Bootstrap inference and machine learning reveal core differential plasma metabolic connectome signatures in major depressive disorder

Background: Major depressive disorder (MDD) involves molecular alterations and pathway dysregulation. Metabolic interconnections are crucial for normal functioning, yet current analysis focuses on individual pathways or biomarkers, overlooking intricate metabolic biomarker interactions. Methods: Plasma metabolomic data from 182,053 UK Biobank participants [9425 MDD, and 172,628 healthy controls (HC)] were used to construct metabolic correlation networks through bootstrap inference analysis (bootstrap step size: 1000, 3000, 5000, 7000, 9000; n = 1000 times/size). Differential core metabolic network signatures between MDD and HC were identified by machine learning, followed by metabolic pathway analysis. Various deep learning and machine learning models were employed to differentiate MDD from HC groups using the identified network features and baseline characteristics.

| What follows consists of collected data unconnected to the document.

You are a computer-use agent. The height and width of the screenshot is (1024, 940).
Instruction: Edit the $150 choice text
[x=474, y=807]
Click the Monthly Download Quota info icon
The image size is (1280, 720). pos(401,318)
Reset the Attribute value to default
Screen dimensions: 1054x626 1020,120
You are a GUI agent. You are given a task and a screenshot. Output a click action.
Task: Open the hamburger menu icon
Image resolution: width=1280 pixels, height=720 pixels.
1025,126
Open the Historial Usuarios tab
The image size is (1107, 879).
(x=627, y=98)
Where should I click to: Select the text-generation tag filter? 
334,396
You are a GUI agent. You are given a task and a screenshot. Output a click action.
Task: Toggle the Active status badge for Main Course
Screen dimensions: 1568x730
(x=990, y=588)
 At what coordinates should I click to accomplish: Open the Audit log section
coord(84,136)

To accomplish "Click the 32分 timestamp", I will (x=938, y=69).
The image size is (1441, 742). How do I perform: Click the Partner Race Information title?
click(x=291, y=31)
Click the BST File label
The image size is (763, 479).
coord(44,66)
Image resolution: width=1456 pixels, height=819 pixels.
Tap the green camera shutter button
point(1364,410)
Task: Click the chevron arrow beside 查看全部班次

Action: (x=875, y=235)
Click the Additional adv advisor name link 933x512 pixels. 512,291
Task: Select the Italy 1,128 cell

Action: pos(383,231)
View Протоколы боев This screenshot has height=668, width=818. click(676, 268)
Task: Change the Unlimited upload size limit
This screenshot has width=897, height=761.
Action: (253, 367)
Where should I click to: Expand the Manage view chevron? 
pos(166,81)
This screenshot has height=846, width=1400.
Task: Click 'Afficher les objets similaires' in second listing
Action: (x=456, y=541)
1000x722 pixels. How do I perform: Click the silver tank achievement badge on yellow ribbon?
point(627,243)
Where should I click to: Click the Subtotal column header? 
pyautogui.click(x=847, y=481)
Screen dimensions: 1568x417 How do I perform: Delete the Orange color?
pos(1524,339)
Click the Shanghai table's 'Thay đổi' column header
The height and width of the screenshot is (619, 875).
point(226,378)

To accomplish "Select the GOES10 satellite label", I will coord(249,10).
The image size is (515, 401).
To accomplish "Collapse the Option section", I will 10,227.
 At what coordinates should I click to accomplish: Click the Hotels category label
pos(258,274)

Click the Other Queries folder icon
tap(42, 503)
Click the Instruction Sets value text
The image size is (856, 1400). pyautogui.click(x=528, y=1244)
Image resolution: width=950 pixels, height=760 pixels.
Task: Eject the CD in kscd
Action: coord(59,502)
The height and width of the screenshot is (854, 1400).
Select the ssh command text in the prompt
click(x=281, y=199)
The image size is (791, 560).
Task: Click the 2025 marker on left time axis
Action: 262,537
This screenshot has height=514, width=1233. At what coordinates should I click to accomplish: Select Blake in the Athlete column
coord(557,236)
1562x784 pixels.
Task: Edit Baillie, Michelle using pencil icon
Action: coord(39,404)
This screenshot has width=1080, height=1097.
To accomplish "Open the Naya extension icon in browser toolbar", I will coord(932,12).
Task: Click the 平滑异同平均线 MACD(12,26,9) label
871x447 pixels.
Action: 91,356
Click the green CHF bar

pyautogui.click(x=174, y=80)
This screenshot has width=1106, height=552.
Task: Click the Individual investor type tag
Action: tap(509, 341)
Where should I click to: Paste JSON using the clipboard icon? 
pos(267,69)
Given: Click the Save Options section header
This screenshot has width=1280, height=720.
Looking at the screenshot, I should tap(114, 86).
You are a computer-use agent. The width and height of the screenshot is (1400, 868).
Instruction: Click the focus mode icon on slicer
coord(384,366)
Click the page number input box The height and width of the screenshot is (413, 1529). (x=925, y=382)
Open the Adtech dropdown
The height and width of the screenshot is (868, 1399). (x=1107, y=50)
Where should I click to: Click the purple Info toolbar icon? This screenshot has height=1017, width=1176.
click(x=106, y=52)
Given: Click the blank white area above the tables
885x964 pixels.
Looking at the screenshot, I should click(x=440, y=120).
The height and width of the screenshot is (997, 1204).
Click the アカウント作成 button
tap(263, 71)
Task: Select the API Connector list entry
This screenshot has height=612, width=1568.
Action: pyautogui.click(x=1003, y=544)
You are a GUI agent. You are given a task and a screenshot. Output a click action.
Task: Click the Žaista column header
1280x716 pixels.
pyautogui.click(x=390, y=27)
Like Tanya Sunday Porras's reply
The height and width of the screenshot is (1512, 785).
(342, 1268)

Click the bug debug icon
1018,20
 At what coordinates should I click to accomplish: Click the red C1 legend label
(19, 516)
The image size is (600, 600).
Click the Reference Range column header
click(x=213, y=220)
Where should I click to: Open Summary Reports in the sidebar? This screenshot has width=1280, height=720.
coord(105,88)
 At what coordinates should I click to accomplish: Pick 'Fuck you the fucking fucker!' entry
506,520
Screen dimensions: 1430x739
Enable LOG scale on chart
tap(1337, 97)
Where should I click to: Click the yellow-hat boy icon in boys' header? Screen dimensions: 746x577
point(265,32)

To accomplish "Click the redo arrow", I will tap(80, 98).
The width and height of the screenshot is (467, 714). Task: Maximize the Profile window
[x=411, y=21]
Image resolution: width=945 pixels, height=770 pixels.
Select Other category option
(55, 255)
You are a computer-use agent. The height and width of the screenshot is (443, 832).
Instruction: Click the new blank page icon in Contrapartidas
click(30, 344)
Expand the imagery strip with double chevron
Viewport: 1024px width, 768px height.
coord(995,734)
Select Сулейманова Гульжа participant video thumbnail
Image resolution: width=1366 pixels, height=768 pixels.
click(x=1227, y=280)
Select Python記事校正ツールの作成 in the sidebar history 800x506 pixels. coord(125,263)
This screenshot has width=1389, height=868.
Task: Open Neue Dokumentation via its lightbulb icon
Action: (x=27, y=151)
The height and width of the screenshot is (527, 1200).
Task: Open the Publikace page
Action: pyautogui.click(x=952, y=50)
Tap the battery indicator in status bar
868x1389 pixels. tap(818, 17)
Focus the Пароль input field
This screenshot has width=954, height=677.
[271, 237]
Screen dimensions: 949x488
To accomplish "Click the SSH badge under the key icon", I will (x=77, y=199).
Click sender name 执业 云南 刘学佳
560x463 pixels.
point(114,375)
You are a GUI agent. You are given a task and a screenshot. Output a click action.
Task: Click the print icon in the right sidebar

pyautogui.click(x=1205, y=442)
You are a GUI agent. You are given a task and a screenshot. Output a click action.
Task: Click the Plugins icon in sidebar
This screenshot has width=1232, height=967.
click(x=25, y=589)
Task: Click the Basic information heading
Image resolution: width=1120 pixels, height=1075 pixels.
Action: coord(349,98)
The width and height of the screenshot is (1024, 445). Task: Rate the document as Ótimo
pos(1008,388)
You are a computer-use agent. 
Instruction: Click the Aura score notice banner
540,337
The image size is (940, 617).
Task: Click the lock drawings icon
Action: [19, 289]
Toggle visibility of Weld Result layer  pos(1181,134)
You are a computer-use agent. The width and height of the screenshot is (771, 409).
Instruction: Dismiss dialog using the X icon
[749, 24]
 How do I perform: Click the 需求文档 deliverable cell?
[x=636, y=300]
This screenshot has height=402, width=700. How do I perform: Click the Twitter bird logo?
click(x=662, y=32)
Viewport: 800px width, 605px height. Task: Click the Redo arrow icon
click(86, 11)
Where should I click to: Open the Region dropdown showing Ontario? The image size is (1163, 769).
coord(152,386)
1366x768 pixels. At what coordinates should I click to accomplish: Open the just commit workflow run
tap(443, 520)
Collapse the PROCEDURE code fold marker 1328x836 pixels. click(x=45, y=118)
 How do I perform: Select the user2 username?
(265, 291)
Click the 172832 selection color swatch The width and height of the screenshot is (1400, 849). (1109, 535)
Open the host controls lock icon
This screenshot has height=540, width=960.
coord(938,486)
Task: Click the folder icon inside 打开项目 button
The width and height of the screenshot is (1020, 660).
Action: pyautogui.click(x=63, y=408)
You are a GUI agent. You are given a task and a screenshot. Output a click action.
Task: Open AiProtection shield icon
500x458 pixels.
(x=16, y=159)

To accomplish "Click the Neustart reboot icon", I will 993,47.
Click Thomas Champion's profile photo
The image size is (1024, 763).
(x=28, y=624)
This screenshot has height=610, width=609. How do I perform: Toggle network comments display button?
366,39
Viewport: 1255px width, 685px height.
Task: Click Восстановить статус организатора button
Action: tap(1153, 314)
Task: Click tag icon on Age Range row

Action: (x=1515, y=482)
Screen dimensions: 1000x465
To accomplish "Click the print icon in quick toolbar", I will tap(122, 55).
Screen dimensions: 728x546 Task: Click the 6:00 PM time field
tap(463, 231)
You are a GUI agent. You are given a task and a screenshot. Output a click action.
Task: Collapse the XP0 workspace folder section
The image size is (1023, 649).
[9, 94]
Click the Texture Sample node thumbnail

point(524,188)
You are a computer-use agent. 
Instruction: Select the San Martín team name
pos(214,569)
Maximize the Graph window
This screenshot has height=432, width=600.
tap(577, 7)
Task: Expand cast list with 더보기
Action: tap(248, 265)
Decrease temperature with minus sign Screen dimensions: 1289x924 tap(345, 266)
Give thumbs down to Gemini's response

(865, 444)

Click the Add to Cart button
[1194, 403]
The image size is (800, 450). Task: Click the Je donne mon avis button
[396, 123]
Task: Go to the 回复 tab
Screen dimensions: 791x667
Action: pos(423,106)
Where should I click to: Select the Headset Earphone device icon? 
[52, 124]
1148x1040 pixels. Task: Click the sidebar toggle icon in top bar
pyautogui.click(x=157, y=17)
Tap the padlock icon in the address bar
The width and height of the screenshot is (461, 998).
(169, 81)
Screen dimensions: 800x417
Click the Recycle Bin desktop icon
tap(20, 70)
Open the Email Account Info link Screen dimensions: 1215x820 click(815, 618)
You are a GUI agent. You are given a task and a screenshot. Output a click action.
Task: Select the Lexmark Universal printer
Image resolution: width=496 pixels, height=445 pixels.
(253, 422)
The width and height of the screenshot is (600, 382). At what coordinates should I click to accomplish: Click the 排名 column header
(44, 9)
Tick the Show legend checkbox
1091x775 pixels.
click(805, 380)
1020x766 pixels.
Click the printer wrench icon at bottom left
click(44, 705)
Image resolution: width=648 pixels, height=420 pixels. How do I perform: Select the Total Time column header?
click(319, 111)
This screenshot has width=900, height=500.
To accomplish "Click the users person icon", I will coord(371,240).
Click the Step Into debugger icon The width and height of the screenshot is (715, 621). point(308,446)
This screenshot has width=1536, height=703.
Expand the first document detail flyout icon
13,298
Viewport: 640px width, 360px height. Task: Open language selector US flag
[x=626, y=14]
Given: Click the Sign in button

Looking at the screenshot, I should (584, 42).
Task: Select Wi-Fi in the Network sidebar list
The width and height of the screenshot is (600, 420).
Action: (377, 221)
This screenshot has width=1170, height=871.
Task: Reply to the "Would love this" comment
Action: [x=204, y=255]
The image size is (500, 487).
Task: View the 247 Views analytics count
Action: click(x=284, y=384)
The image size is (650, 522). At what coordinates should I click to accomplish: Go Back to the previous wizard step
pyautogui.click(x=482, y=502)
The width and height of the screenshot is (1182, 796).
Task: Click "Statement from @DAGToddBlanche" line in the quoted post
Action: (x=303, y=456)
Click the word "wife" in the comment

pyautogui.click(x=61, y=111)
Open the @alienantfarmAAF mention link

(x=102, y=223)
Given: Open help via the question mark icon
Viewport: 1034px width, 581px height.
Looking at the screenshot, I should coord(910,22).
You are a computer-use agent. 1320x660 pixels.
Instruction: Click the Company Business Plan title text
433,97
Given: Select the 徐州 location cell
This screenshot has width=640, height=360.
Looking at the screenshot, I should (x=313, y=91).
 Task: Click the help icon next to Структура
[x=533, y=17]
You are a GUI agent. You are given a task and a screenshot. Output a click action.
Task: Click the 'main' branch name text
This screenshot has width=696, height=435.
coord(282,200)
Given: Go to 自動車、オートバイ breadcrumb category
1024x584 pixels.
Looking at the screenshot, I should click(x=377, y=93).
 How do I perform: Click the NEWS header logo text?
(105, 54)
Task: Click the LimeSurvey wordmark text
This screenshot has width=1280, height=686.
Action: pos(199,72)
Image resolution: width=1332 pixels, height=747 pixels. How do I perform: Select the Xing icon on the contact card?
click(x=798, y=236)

Results: The MDD metabolic network showed marked reorganization, with a sparser and more streamlined network structure compared to controls (p < 0.05 for both V_net-edge and V_net-node). Analysis of the core network in MDD revealed four key altered pathways, with linoleic acid metabolism being the most influential (p < 0.01, impact = 0.29). An extreme gradient boosting model combining network signatures and baseline features achieved 73 % accuracy, and an AUROC of 0.82 in differentiating MDD from HC groups. Conclusions: This large-scale, metabolomic connectome analysis revealed consistent dysregulated metabolic network features in MDD, providing a robust and distinguishable framework compared to controls. The MDD network exhibits distinct connectivity patterns, particularly within linoleic acid metabolism. Integrating metabolomics as networks, rather than isolated markers, offers a promising approach for elucidating MDD pathophysiology and identifying diagnostic biomarkers.